- Rudkowski in 2022
- Born: c. 1986–1987 (age 39–40)
- Citizenship: United States
- Occupations: Journalist, activist

= Luke Rudkowski =

Luke Rudkowski (born 1986 or 1987) is an American independent journalist and activist. He is the founder of the We Are Change media organization.

==Life and career==
Rudkowski is the son of Polish immigrants to the United States. He first gained public attention for his activism in the 9/11 truth movement, and became known for his videos publicly confronting politicians and other high-profile figures. Rudkowski was one of the most well-known live streamers covering the Occupy movement along with Tim Pool. Rudkowski, Pool and three others were arrested in May 2012 while covering a Chicago anti-NATO protest, but were later released without charge. In late 2019, Rudkowski along with activist Jeff Berwick trespassed onto Jeffrey Epstein's private island of Little Saint James and filmed the premises, though were quickly forced to leave by staff.

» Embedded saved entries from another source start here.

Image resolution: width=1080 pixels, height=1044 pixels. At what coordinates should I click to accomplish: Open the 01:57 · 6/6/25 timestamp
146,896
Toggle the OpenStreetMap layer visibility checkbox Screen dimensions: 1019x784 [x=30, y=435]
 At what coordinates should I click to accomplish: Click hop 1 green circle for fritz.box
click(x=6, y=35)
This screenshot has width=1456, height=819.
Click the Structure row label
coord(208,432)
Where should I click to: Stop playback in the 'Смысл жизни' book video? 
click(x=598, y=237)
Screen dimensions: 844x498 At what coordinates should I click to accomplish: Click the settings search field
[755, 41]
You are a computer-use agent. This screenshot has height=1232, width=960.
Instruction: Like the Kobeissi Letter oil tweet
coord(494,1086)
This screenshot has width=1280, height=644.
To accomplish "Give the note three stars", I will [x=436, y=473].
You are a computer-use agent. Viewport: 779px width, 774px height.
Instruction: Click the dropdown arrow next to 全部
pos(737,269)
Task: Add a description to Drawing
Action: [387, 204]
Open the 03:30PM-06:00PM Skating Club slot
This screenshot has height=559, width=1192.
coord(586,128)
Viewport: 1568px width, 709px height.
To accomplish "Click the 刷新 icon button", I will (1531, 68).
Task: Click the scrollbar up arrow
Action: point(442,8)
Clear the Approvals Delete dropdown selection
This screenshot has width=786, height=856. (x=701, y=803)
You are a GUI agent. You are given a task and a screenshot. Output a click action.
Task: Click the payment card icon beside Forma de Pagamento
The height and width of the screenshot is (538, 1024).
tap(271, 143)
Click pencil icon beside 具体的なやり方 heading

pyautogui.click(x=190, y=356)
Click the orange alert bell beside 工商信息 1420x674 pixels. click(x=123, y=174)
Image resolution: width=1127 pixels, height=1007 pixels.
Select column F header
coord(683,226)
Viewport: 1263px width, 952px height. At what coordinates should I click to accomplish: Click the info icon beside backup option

Rudkowski runs a YouTube channel with over 500,000 subscribers. The New York Times in 2018 described the channel as promoting conspiracy theories.

===We Are Change===
Rudkowski founded We Are Change in 2006 as a group of "patriot journalists" with its subjects of interest including 9/11, the "one world order", and the financing of the military industrial complex. By 2010, it had grown into a loose-knit network of 200 chapters, mostly in the United States. The Southern Poverty Law Center has classified We Are Change as part of the Patriot movement.